To the joy of children across the world, tree climbing is picking up speed as a legitimate extreme sport.

The International Tree Climbing Competition is held every year by the International Society of Arboriculture (ISA.)

How Does it Work?

Tree climbing competitions are a little more complicated than “see who can get to the top fastest.” According to the ISA, competitions are designed to “simulate working conditions of arborists in the field.” Contests are split into five events with a sixth event open to the best of the best. Events test the competitors’ ability to perform various tasks in the tree quickly, carefully, and effectively.

Here are the Events:

  1. Aerial Rescue – Climbers are required to safely scale the tree and lower an injured climber.
  2. Work Climb – Climbers are required to complete five unique tasks at five separate workstations in a timely fashion.
  3. Secured Footlock – Climbers are required to perform a vertical ascent in the fastest possible time.
  4. Belayed Speed Climb – Climbers are required to climb a predetermined route from the ground to 60 feet up the tree in the fastest possible time.
  5. Throwline – Climbers are required to accurately toss climbing lines into a tree.

 

And finally, for the very best of the best…

 

  1. Masters’ Challenge – The climber must assess the tree, install equipment, and ascend the tree. Once there they must complete as many unique tasks as they can before descending the tree and removing all their equipment. All of this must be completed before a pre-determined time limit.

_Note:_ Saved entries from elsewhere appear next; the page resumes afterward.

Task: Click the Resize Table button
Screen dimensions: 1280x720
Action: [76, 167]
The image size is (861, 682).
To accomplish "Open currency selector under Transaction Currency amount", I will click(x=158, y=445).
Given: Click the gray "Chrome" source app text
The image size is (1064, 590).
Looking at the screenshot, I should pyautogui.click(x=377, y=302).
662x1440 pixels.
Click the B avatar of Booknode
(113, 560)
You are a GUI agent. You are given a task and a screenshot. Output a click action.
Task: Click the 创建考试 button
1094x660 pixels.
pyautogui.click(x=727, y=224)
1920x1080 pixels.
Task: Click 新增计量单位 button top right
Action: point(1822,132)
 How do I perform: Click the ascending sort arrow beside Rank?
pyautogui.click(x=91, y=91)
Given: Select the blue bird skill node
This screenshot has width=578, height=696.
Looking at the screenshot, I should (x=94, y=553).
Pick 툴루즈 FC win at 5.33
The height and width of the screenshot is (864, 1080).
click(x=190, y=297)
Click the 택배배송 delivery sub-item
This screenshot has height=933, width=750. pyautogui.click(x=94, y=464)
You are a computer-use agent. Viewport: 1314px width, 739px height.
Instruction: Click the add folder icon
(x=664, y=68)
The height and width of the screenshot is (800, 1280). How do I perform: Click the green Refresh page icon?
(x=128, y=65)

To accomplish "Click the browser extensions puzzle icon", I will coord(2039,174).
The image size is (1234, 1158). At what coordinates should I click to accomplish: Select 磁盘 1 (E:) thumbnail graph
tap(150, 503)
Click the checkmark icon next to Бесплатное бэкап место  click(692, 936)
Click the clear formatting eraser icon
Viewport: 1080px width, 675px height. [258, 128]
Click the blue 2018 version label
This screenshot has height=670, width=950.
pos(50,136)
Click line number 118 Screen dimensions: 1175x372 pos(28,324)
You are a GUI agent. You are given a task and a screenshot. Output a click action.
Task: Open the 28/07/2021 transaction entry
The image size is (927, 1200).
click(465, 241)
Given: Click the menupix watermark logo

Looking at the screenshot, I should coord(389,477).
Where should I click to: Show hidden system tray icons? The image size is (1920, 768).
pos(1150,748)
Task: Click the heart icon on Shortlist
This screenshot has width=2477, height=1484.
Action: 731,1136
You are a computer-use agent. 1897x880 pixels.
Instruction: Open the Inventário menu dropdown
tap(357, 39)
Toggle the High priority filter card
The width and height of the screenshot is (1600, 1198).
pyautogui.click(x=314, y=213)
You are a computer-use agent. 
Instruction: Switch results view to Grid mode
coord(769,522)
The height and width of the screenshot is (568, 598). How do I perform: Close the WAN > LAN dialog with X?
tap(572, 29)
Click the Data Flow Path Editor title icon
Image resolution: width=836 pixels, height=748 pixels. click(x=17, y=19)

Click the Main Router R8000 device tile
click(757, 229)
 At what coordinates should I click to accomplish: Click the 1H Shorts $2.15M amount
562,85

These events showcase a unique mix of professional skill, technical knowledge, and flashy spectacle. Add to this the legitimate danger of traversing a tree several feet high and you have an extreme sport like no other.

But Why?

While many of us have seen tree surgeons at work, few of us consider the knowledge, training and expertise needed to perform the job. This is a shame because the role is so interesting, so intensive, and so intricate that it can truly be considered a lifestyle for the men and women that do it.

Competitions just like this one allows arborists from all over the world to showcase their skills and experience to an international audience. Increased exposure will lead to a whole new generation of tree-lovers coming out and taking up their chainsaws in the name of research, technology and, above all, fun.

All this from something we all did as kids.

 

Conclusion.

Tree climbing has been a thing since the dawn of time. We all did it as children and now some people do it for a living.

Competitions like this draw attention to an exciting profession that combines technical skill with all-out fun.

Imagine a child watching arborists at work in these contests. The men and women swinging around, safely performing tasks and demonstrating an awesome level of athleticism that few other jobs demand. Imagine that child deciding, there and then, that they want to do this.

This is the potential of tree climbing contests, and we are here for it.